Pull out every line of the rows below that contains the string "pixels". Letter case matters.

--- start Material provided ---

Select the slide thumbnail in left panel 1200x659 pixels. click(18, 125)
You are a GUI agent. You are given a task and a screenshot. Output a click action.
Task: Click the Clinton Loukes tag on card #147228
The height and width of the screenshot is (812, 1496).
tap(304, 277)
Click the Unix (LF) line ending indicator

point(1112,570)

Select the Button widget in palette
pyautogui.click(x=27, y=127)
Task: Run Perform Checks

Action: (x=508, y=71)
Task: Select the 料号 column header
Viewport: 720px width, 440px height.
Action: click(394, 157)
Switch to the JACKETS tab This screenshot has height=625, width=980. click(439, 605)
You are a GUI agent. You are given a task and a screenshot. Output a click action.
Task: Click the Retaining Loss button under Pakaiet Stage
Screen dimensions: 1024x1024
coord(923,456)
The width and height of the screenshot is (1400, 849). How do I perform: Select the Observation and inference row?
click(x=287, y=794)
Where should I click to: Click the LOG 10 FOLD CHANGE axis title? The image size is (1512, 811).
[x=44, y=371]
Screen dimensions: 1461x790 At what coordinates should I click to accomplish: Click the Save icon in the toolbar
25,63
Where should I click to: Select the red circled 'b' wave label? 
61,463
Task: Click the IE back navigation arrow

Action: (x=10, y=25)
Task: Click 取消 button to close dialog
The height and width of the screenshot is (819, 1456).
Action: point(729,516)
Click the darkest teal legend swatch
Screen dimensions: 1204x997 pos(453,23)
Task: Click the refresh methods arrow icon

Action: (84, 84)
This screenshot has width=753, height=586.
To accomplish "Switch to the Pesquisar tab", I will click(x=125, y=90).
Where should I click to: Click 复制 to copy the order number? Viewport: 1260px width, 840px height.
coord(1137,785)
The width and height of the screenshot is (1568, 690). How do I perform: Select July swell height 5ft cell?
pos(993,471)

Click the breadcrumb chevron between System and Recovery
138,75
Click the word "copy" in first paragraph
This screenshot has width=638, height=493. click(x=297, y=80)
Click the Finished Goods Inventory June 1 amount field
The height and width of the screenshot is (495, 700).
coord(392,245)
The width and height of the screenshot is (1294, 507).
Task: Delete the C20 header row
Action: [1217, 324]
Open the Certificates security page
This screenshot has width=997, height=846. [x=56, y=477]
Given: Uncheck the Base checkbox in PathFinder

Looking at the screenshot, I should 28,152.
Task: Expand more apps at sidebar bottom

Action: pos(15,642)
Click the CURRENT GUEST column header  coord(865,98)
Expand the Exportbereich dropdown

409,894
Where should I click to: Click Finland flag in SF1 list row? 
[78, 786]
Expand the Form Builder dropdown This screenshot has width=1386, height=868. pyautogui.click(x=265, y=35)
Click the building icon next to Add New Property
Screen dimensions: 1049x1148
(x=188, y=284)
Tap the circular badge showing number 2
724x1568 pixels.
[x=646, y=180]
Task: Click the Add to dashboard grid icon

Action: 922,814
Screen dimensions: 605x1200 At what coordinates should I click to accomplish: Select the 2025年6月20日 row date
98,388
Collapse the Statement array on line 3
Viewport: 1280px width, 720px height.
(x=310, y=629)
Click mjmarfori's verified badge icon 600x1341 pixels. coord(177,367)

--- end Material provided ---

(Full output):
Select the slide thumbnail in left panel 1200x659 pixels. click(18, 125)
724x1568 pixels.
Click mjmarfori's verified badge icon 600x1341 pixels. coord(177,367)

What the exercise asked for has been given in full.